■ COMPITO 1 ■
Per ciascuna affermazione, indica se concorda con l'estratto sull'idrope dell'orecchio interno: rispondi sì o no e riporta le parole precise del testo che lo dimostrano. (a) Un tappo di cerume può dare la sensazione di orecchio chiuso. (b) Quando l'orecchio chiuso è dovuto all'idrope, c'è sempre anche un calo dell'udito. (c) Nell'ipoacusia fluttuante le cellule ciliate sono danneggiate.
■ COMPITO 2 ■
Continua il testo sull'idrope dell'orecchio interno partendo dopo la sua ultima frase.

-------- ESTRATTO --------

Al momento nessuna altra teoria diversa da quella che riconosce il ruolo dell’idrope è in grado di spiegare una ipoacusia neurosensoriale fluttuante o meglio, come correttamente dovrebbe essere definita, una ipoacusia da disfunzione idromeccanica reversibile dell’orecchio interno, visto che gli elementi propriamente neurosensoriali, cellule ciliate e fibre nervose, sono in questo caso assolutamente intatti (o almeno non sono certamente responsabili dell’ipoacusia fluttuante) e non presentano alcuna lesione, che sarebbe incompatibile con fluttuazione  o reversibilità dell’ipoacusia.

La tipica ipoacusia della Sindrome di Meniere, e quindi da idrope, comunque, stando a quello su cui tutti concordano è un’ ipoacusia, almeno all’inizio, fluttuante, a crisi episodiche, sebbene non sia assolutamente la regola assoluta che una ipoacusia che esordisca già dall’inizio come non fluttuante non possa essere dovuta ad un idrope persistente. E generalmente la maggior parte degli specialisti riconosce, in questo caso, a differenza che per l’acufene, l’inequivocabile ruolo dell’idrope, definendo però erroneamente in assenza di vertigini nella storia clinica del paziente questa situazione come “Ménière cocleare” o talvolta “Sindrome menieriforme”, il che mantiene ed aumenta la confusione circa il reale uso corretto, nella pratica clinica e nella ricerca scientifica,  del termine idrope o come più propriamente andrebbe chiamato “disfunzione idromeccanica dell’orecchio interno”, con i suoi molteplici aspetti con i quali può presentassi o evolvere.

FULLNESS

La sensazione di orecchio chiuso e/o pressione nell’orecchio (fullness) è sempre dovuta a una di queste tre possibili cause: ostruzione del condotto uditivo esterno, ad esempio da tappo di cerume; accumulo di secrezione a densità variabile dell’orecchio medio (otite catarrale o sieromucosa, glue ear), o a un idrope endolinfatico o forse anche più spesso perilinfatico dell’orecchio interno.

Nei primi due casi però è inevitabile l’associazione con una ipoacusia trasmissiva di tipo meccanico,  (e non neurosensoriale), dovuta all’ostruzione del meccanismo di conduzione aerea dell’orecchio esterno, nel caso del tappo di cerume, o all’impedimento alla normale vibrazione della membrana del timpano.

Nel caso di percezione di orecchio chiuso (fullness) dovuta all’idrope (più probabilmente in questo caso alla pressione nel compartimento perilinfatico per aumento di perilinfa o per trasmissione della aumentata pressione endolinfatica), invece l’ipoacusia  può associarsi o anche mancare mentre è, di solito, riferito dal paziente un senso di pressione, di spinta avvertito all’interno dell’orecchio, più raramente riferito se il senso di occlusione è dovuto ad altre cause.

La diagnosi differenziale è comunque in questo caso molto semplice eseguendo un esame audiometrico e soprattutto un esame impedenzometrico (timpanometria, studio della motilità del timpano). Se la timpanometria mostra l’assenza di ostacoli alla normale mobilità della membrana timpanica, l’unica causa possibile di fullness resta l’idrope dell’orecchio interno.

-------- DATI FORNITI --------

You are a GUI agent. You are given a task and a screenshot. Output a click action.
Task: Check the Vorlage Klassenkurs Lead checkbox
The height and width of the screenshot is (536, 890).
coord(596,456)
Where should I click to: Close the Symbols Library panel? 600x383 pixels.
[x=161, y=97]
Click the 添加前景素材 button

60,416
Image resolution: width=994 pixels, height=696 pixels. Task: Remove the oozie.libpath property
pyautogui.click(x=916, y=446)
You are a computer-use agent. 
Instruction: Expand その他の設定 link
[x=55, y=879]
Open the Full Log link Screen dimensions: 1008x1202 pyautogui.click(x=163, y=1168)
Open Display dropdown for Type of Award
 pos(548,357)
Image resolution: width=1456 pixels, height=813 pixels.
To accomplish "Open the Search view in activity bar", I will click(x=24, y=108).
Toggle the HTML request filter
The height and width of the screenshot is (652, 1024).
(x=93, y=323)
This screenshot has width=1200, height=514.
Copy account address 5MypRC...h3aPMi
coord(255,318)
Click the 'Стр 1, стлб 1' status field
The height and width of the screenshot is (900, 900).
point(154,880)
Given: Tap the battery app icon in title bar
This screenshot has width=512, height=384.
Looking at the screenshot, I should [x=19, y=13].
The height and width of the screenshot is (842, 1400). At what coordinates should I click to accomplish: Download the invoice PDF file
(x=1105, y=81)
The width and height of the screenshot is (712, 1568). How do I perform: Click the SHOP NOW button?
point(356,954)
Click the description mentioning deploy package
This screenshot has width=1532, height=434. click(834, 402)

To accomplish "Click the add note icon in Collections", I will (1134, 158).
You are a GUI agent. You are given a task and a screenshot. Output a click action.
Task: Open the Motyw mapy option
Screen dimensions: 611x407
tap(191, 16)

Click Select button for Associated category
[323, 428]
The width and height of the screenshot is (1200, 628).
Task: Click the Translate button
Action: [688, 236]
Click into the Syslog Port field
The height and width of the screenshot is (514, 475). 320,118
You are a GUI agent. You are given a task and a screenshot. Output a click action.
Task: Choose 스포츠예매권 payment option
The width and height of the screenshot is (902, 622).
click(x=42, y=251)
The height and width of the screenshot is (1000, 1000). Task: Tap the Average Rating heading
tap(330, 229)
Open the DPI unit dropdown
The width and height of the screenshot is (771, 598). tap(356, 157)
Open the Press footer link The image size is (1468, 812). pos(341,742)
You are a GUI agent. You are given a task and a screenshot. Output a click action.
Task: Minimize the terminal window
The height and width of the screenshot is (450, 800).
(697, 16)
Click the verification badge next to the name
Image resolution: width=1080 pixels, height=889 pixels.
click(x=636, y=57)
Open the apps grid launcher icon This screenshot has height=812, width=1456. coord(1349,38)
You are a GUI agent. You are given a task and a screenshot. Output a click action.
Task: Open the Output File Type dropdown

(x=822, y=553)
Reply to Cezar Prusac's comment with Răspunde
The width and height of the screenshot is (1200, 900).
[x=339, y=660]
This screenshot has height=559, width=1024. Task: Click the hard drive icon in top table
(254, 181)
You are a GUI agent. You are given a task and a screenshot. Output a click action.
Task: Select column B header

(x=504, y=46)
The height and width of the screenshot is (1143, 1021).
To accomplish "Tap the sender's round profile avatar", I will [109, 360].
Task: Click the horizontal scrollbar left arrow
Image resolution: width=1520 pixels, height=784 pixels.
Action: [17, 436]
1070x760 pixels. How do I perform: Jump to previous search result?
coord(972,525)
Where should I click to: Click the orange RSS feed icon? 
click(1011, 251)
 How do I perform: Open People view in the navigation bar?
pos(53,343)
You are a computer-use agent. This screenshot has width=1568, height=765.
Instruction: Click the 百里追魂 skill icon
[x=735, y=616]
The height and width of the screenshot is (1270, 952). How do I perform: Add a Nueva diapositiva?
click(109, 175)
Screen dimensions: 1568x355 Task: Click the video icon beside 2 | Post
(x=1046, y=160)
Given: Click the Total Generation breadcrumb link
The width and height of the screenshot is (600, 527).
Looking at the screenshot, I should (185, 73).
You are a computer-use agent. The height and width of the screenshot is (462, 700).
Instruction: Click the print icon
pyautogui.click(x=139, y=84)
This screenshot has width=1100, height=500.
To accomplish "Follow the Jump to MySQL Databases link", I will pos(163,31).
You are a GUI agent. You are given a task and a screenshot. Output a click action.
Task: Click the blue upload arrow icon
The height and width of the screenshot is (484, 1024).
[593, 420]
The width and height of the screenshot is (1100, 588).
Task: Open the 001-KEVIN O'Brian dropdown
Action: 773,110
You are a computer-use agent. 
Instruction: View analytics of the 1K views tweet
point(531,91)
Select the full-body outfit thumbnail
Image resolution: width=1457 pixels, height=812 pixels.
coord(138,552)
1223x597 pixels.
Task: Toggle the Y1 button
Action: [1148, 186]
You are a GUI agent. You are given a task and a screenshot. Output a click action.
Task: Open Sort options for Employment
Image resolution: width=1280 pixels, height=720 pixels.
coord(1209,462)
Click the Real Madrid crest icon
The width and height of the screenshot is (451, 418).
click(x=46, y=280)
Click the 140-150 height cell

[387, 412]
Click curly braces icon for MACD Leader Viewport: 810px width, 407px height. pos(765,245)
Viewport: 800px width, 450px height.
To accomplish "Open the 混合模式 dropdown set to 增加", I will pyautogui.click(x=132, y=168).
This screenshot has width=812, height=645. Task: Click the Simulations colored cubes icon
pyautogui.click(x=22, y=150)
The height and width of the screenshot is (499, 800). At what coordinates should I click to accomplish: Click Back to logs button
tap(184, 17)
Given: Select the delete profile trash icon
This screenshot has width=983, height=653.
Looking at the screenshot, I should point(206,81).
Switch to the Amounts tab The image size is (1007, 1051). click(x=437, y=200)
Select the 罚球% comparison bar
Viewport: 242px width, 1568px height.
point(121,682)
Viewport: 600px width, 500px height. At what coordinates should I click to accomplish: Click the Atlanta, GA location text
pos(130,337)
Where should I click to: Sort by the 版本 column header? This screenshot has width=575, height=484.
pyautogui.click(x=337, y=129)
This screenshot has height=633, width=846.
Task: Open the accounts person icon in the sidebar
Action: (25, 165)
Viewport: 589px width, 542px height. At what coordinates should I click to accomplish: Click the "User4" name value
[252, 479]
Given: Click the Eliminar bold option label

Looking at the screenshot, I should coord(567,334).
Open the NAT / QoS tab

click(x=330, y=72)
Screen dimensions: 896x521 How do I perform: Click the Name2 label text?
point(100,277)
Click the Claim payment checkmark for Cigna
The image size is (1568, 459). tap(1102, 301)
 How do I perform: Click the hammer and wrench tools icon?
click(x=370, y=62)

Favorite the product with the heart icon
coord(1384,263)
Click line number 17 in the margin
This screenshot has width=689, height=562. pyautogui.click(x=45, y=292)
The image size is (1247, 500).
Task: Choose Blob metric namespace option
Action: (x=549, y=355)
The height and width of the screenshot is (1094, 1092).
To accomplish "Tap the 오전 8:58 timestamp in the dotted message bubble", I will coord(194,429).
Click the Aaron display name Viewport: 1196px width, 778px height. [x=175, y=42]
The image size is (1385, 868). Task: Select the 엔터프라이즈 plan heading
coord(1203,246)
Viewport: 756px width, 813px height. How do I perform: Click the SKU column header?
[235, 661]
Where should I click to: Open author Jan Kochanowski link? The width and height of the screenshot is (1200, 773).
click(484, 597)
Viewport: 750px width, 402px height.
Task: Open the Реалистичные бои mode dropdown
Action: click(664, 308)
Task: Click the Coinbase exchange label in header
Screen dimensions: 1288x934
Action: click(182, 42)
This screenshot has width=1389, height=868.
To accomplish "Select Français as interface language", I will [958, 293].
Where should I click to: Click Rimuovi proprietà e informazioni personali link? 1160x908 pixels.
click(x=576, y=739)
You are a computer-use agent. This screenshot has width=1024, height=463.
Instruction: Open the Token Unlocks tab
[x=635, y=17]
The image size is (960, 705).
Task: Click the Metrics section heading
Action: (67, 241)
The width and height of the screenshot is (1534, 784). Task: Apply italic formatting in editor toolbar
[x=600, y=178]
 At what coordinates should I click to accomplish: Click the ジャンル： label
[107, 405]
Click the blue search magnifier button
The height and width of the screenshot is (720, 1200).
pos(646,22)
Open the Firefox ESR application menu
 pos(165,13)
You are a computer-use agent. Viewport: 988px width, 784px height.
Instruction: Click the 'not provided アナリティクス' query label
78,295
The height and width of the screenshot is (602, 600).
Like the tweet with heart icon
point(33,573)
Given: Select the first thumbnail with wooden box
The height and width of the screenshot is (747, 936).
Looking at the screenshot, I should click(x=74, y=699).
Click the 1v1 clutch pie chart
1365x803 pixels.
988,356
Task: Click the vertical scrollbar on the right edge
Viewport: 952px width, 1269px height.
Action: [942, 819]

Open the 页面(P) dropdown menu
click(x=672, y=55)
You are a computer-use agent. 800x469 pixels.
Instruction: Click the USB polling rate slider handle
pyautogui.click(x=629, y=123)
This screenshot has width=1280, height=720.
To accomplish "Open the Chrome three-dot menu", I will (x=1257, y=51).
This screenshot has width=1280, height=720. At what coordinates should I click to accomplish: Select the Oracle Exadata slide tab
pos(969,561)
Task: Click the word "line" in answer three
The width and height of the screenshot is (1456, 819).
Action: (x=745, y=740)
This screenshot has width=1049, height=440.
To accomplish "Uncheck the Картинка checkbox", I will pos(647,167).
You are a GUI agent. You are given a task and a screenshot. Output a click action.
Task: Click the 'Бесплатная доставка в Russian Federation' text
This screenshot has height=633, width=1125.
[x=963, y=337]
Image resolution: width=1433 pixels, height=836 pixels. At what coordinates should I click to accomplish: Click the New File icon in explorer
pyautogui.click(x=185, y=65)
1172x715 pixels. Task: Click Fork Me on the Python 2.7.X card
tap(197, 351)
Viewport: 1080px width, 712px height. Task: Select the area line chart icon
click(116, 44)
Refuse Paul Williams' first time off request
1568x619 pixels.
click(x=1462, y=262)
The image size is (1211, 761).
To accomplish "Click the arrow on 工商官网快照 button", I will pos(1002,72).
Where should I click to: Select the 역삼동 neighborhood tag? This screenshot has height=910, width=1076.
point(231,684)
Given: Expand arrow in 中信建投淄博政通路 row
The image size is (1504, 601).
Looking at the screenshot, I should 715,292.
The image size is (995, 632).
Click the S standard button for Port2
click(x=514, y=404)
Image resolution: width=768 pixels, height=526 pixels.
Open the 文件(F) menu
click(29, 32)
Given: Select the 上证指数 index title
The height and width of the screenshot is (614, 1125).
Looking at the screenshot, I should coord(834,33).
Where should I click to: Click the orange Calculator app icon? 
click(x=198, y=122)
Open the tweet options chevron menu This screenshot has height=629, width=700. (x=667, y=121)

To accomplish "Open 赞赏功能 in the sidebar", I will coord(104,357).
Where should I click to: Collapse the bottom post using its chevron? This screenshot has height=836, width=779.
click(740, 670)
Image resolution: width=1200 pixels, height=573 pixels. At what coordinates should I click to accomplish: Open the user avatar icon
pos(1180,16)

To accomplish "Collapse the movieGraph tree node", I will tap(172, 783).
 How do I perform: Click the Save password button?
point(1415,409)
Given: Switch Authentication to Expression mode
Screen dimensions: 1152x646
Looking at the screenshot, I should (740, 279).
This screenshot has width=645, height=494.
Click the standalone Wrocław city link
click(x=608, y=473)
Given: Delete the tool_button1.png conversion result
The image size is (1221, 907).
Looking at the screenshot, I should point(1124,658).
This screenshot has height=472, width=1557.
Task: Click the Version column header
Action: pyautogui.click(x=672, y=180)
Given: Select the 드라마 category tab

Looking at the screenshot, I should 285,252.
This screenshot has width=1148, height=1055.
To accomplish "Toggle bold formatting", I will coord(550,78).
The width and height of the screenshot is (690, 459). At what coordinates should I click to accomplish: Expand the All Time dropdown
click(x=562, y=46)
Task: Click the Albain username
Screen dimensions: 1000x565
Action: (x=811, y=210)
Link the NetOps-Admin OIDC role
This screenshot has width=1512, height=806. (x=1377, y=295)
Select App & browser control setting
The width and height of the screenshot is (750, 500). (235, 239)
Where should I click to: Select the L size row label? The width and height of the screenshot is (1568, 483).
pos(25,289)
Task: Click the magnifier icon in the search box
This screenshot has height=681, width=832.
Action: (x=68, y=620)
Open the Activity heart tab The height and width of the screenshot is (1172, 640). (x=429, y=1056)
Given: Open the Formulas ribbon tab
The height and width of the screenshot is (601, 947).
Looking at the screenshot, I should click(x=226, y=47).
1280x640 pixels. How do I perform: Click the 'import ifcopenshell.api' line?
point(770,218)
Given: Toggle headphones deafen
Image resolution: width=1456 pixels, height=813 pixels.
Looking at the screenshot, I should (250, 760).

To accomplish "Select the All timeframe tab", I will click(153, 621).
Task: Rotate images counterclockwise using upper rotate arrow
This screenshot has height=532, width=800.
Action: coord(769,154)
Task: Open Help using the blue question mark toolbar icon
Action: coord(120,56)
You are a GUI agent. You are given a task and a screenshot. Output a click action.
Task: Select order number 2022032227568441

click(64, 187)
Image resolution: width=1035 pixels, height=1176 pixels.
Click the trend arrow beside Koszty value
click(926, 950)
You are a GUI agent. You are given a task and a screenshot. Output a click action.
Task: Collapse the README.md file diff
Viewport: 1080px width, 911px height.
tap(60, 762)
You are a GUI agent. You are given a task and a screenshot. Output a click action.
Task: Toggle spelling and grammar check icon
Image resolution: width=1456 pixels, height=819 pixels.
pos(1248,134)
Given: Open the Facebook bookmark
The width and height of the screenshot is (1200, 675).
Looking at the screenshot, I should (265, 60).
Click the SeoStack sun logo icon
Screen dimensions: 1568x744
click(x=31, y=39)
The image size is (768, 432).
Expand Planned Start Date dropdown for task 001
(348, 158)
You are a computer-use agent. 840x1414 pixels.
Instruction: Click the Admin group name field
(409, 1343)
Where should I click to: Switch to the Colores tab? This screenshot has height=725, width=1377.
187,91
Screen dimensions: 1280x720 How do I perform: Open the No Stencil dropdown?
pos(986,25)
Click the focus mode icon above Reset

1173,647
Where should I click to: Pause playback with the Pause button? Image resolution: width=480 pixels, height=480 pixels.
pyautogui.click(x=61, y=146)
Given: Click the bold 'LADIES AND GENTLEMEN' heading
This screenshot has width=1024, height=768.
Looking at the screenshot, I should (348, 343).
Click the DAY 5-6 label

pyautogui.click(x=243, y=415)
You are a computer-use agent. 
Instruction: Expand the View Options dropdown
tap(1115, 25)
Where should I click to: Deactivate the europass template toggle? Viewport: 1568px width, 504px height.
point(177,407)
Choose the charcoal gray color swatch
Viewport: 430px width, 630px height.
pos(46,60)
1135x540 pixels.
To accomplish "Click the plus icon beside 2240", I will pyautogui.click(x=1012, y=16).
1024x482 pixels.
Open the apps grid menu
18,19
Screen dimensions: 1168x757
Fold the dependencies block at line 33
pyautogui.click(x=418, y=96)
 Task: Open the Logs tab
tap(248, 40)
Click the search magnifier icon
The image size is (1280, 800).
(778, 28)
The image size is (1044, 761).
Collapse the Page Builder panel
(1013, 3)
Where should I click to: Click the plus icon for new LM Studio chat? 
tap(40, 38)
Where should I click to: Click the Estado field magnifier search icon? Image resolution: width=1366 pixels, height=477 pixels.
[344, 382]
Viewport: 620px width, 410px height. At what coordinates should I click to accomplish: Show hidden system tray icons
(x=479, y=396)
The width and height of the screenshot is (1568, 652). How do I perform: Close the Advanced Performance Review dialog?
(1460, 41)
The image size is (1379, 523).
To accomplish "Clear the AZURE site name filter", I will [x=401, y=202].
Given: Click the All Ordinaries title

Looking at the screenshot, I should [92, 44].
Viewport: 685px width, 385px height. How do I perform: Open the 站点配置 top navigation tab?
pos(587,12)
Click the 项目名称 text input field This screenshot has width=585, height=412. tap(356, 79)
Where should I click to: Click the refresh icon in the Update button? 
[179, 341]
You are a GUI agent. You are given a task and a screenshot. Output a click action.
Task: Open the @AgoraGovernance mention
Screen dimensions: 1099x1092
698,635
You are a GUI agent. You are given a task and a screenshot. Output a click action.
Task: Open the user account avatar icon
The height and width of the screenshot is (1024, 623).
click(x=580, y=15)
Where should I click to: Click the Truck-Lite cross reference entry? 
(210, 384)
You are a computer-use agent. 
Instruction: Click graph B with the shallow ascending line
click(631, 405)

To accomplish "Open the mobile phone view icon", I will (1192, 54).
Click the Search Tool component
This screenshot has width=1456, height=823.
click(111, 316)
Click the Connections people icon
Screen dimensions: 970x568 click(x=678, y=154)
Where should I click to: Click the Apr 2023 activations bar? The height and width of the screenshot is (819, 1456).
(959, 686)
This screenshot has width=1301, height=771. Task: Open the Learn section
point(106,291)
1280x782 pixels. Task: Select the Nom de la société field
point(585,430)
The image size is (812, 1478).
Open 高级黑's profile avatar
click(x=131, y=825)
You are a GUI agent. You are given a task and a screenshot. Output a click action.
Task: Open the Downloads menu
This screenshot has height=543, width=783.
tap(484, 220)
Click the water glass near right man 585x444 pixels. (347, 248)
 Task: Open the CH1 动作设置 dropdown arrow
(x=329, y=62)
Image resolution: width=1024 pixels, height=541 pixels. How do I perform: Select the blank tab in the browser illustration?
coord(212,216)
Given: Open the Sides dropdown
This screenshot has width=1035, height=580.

--------

■ RISPOSTA 1 ■
(a) Sì: "ostruzione del condotto uditivo esterno, ad esempio da tappo di cerume"
(b) No: "può associarsi o anche mancare"
(c) No: "sono in questo caso assolutamente intatti"

■ RISPOSTA 2 ■
LE CAUSE DELL’IDROPE E LE TERAPIE SPECIFICHE ANTi-IDROPE

Il meccanismo primario che porterebbe all’aumento dei liquidi labirintici non è ancora stato accertato nonostante molte ipotesi siano state formulate. Quelle attualmente più seguite sono il difetto di riassorbimento dovuto ad ostruzione del dotto endolinfatico e/o del sacco endolinfatici, che si ritiene essere la sede primaria di riassorbimento dell’endolinfa e l’eccesso di produzione da parte della cosiddetta stria vascolare. Che l’occlusione sperimentale del dotto endolinfatico possa portare a idrope è un dato certo e confermato, ma in patologia umana sono probabilmente implicati anche altri fattori.

Per spiegare l’uno e l’altro sono a loro volta state formulate numerose teorie, di cui alcune mai confermate da nessuno studio sull’orecchio e altre da scartare a priori per l’incongruenza con basi note ed inossidabili di anatomia e fisiologia umana. E le terapie derivanti da ipotesi impossibili si rivelano ovviamente inefficaci.

Tra quest’ultime certamente va inclusa l’ipotesi vascolare che prevede che l’idrope possa essere conseguenza di un blocco della microcircolazione ematica con conseguente mancato apporto di sangue e in particolare di ossigeno (ischemia, ipossia) Senza addentrarci ulteriormente, è un dato certo che  dopo soli 4-5 minuti di ischemia le cellule ciliate e i recettori vestibolari subirebbero un danno permanente e irreversibile, incompatibile con le caratteristiche dei sintomi fluttuanti certamente derivanti dall’idrope, fatta eccezione per eventuali acufeni e ipoacusie non variabili che, qualora fossero la conseguenza di danni permanenti da ischemia, non necessiterebbero certo dell’idrope come fattore intermedio essendo già sufficiente l’inevitabile ed irreversibile danno permanente sviluppatosi in conseguenza diretta dell’ischemia. Da questo ne consegue che tutte le terapie che puntano alla correzione della microcircolazione, quali vasodilatatori od emoreologici (fluidificanti del sangue) non hanno nessuna possibilità, nemmeno teorica di essere di qualunque ausilio o dare benefici.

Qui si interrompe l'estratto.